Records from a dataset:
•••
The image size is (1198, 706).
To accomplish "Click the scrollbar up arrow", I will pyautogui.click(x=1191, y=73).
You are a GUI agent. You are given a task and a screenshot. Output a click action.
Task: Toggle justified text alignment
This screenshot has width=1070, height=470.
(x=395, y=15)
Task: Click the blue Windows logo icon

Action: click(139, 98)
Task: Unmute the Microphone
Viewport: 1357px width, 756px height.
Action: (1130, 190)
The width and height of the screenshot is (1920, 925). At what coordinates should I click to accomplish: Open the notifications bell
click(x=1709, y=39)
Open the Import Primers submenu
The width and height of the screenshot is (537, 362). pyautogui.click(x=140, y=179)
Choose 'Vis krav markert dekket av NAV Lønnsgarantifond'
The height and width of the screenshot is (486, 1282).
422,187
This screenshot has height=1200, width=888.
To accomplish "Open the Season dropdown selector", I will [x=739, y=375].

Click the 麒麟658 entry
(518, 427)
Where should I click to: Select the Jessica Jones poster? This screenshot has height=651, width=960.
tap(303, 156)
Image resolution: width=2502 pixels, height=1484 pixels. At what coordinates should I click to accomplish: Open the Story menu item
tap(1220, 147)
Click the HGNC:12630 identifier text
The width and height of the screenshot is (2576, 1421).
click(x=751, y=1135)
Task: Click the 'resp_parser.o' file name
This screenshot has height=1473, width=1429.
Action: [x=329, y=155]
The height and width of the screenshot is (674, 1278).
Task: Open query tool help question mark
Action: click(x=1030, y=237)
•••
- Exercise requirements
Nothing but the lines from the one with "Viewport: 1357px width, 756px height." through the last line of the data should appear; print them exactly.

- Response to the exercise
Viewport: 1357px width, 756px height.
Action: (1130, 190)
The width and height of the screenshot is (1920, 925). At what coordinates should I click to accomplish: Open the notifications bell
click(x=1709, y=39)
Open the Import Primers submenu
The width and height of the screenshot is (537, 362). pyautogui.click(x=140, y=179)
Choose 'Vis krav markert dekket av NAV Lønnsgarantifond'
The height and width of the screenshot is (486, 1282).
422,187
This screenshot has height=1200, width=888.
To accomplish "Open the Season dropdown selector", I will [x=739, y=375].

Click the 麒麟658 entry
(518, 427)
Where should I click to: Select the Jessica Jones poster? This screenshot has height=651, width=960.
tap(303, 156)
Image resolution: width=2502 pixels, height=1484 pixels. At what coordinates should I click to accomplish: Open the Story menu item
tap(1220, 147)
Click the HGNC:12630 identifier text
The width and height of the screenshot is (2576, 1421).
click(x=751, y=1135)
Task: Click the 'resp_parser.o' file name
This screenshot has height=1473, width=1429.
Action: [x=329, y=155]
The height and width of the screenshot is (674, 1278).
Task: Open query tool help question mark
Action: click(x=1030, y=237)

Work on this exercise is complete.